Claude Code’s tool system is substantially larger:

  • 40+ tools spanning file operations, git, search, browser, notebook, MCP, and more. We build 5.
  • Zod schemas provide runtime validation with TypeScript type inference. We use serde_json::Value with a builder.
  • React rendering – tools can return React elements that render rich terminal UI (diffs, tables, progress bars). We return plain strings.
  • Progress events – tools emit typed progress events during execution. We have activity_description() for a simple spinner.
  • Tool groups and permissions – tools are organized into permission groups with allow/deny lists. We will build our permission system in Chapter 10, but it will be simpler.
  • Cost hints – tools can declare estimated token costs to help the context manager. We will add token tracking in Chapter 17 at the session level.
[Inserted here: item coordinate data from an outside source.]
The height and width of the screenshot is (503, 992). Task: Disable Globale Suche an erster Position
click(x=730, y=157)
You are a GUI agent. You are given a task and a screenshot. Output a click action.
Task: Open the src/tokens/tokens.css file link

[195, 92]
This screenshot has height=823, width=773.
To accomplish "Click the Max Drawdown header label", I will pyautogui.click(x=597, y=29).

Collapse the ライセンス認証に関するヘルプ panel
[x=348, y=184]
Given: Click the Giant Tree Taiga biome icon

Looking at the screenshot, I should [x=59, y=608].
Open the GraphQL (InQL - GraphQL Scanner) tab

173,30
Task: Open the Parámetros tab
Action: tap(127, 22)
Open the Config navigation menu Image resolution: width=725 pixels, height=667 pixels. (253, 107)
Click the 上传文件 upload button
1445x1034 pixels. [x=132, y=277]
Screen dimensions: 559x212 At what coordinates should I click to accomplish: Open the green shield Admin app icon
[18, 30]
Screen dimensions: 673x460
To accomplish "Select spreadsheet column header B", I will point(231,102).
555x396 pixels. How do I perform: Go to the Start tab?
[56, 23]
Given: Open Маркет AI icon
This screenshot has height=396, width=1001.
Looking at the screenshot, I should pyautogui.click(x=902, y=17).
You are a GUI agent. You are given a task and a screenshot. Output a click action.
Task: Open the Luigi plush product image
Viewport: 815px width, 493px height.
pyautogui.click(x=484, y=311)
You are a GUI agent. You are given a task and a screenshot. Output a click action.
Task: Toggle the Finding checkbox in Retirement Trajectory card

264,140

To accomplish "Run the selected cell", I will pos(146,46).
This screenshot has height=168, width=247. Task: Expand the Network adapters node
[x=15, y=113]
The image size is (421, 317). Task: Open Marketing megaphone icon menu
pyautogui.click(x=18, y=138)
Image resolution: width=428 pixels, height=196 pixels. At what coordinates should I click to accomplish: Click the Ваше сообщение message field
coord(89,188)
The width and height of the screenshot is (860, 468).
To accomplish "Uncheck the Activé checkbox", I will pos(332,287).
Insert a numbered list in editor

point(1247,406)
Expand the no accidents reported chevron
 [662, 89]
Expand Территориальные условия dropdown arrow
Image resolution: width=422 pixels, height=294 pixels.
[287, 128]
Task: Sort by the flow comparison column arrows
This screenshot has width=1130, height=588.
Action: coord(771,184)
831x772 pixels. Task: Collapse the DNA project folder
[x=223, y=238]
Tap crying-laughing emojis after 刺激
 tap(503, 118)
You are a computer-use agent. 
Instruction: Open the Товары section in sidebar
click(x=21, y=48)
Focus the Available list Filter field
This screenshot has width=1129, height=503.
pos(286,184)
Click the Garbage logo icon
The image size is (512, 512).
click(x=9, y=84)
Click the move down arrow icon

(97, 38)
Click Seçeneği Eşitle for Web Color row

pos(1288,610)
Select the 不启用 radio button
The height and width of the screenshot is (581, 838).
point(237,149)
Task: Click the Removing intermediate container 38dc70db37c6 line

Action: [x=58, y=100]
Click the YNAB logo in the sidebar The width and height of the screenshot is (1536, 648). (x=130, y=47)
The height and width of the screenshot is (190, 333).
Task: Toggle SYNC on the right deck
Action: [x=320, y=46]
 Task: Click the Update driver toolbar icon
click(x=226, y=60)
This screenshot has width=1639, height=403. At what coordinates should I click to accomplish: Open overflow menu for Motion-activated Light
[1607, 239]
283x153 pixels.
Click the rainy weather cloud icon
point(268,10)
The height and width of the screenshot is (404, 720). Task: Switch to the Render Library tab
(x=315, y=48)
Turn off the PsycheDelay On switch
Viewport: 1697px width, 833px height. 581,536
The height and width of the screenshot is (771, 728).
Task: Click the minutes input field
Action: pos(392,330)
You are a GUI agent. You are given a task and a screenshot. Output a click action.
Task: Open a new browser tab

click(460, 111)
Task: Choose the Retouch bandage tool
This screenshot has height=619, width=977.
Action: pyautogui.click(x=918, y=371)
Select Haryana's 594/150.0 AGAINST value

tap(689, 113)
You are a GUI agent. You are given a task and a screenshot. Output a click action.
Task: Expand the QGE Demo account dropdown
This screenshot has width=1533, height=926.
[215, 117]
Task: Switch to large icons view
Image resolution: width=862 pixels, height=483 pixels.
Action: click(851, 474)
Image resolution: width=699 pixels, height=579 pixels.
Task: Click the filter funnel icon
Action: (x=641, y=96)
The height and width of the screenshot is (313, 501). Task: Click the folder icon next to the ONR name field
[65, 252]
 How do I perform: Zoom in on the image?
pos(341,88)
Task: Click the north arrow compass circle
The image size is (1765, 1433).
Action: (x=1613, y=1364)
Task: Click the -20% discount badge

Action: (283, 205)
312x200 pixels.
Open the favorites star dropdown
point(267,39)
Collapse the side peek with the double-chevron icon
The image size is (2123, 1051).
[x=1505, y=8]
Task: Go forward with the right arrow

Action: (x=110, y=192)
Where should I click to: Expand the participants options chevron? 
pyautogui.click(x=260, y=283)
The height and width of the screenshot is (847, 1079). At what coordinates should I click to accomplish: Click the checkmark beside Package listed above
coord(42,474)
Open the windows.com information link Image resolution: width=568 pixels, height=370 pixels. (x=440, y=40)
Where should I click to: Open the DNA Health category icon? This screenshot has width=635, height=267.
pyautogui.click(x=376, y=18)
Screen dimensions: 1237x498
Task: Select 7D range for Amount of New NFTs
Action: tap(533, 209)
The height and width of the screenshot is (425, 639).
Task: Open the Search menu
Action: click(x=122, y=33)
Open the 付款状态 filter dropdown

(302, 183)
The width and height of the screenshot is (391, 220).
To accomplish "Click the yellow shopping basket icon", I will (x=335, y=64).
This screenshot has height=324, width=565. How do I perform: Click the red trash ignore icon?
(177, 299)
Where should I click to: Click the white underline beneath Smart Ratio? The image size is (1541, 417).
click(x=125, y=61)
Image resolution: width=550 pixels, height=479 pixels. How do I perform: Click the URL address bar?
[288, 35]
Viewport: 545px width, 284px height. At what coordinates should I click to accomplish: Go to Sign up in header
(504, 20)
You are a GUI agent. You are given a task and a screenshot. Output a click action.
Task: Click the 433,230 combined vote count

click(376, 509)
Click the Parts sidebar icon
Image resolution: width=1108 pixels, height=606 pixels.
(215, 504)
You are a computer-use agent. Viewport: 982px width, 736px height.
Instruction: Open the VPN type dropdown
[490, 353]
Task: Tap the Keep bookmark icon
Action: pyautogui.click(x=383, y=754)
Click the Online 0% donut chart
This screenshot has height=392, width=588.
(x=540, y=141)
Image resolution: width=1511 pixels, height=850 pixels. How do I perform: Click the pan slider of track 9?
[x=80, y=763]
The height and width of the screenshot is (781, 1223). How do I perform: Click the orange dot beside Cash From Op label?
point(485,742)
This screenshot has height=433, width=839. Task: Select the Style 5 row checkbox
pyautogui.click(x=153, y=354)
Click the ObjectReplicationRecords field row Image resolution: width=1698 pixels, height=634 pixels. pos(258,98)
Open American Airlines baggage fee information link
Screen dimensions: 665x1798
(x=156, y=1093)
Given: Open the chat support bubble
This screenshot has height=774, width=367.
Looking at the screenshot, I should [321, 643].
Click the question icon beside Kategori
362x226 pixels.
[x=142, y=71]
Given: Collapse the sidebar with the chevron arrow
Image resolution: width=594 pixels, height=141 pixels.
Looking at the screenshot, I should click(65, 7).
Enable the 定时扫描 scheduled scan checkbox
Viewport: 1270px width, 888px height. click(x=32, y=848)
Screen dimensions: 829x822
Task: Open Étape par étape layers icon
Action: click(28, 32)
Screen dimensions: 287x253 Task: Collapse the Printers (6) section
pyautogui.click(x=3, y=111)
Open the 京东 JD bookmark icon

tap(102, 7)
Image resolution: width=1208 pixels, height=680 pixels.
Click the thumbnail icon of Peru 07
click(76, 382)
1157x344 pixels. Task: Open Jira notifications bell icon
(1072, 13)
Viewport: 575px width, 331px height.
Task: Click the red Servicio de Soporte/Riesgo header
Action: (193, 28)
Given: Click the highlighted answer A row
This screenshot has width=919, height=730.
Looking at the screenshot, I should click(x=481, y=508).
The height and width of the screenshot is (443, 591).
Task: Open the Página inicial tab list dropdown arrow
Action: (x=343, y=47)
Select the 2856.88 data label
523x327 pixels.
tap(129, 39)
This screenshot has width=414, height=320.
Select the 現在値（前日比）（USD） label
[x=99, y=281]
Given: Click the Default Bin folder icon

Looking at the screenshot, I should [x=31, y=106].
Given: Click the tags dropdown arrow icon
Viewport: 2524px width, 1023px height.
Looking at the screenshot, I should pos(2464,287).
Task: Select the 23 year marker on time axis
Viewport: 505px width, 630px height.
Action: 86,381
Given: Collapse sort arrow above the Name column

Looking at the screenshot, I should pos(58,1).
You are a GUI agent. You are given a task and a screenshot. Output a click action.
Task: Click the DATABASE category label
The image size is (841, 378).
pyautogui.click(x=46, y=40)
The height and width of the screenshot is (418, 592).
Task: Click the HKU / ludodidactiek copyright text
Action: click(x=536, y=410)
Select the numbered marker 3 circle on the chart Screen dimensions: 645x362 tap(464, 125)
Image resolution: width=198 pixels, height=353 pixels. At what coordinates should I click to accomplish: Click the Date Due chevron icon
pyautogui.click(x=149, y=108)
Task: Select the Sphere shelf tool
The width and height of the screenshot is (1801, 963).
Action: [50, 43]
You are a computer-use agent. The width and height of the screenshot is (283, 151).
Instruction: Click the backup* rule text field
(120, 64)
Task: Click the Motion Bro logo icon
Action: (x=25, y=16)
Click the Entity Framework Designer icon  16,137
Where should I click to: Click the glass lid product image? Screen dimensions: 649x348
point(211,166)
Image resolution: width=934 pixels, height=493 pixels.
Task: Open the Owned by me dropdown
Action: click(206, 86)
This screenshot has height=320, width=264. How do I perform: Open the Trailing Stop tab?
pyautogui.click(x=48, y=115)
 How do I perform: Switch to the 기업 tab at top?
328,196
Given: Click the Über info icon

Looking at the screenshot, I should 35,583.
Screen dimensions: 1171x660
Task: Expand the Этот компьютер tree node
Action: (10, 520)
Despite these differences, the core protocol is identical. An LLM sees a list of tool schemas, decides to call one, the agent executes it, and the result goes back to the LLM. Everything else – validation, permissions, progress, rendering – is orchestration around that loop. Understanding the Tool trait gives you the foundation to understand Claude Code’s full system.

Implementation note

There is no new source file to create in this chapter. The EchoTool exists only in the test file (src/tests/ch3.rs). Your job is to verify that the types you built in Chapter 1 – Tool, ToolDefinition, ToolResult, ToolSet – work correctly with a concrete tool implementation. If the chapter 3 tests pass, your type definitions are correct.

Run the tests

cargo test -p claw-code test_ch3

You should see these tests pass:

  • test_ch3_tool_definition – the EchoTool produces the correct name and description
  • test_ch3_tool_call – calling with {"text": "hello"} returns "hello"
  • test_ch3_tool_is_read_only – the safety flags are set correctly
  • test_ch3_tool_summary – the default summary includes the tool name
  • test_ch3_tool_default_validation – validation returns Ok by default
  • test_ch3_toolset_register_and_get – registering and looking up a tool by name
  • test_ch3_toolset_definitionsdefinitions() returns the registered tool schemas
  • test_ch3_toolset_namesnames() lists registered tool names
  • test_ch3_toolset_push – incremental registration with push()

Summary

This chapter focused on the why behind the tool types you defined in Chapter 1:

  • #[async_trait] vs RPITIT – the critical distinction. Tools need object safety for heterogeneous storage; providers need zero-cost generics. The two-strategy approach gives you both.
  • Errors are values – tool failures return Ok(ToolResult::error(...)), not Err(...). The agent loop continues. The model adapts.
  • EchoTool – your first concrete tool, demonstrating the full lifecycle: schema definition, trait implementation, registration, execution.

In the next chapter we build the query engine – the loop that ties providers and tools together into a functioning agent.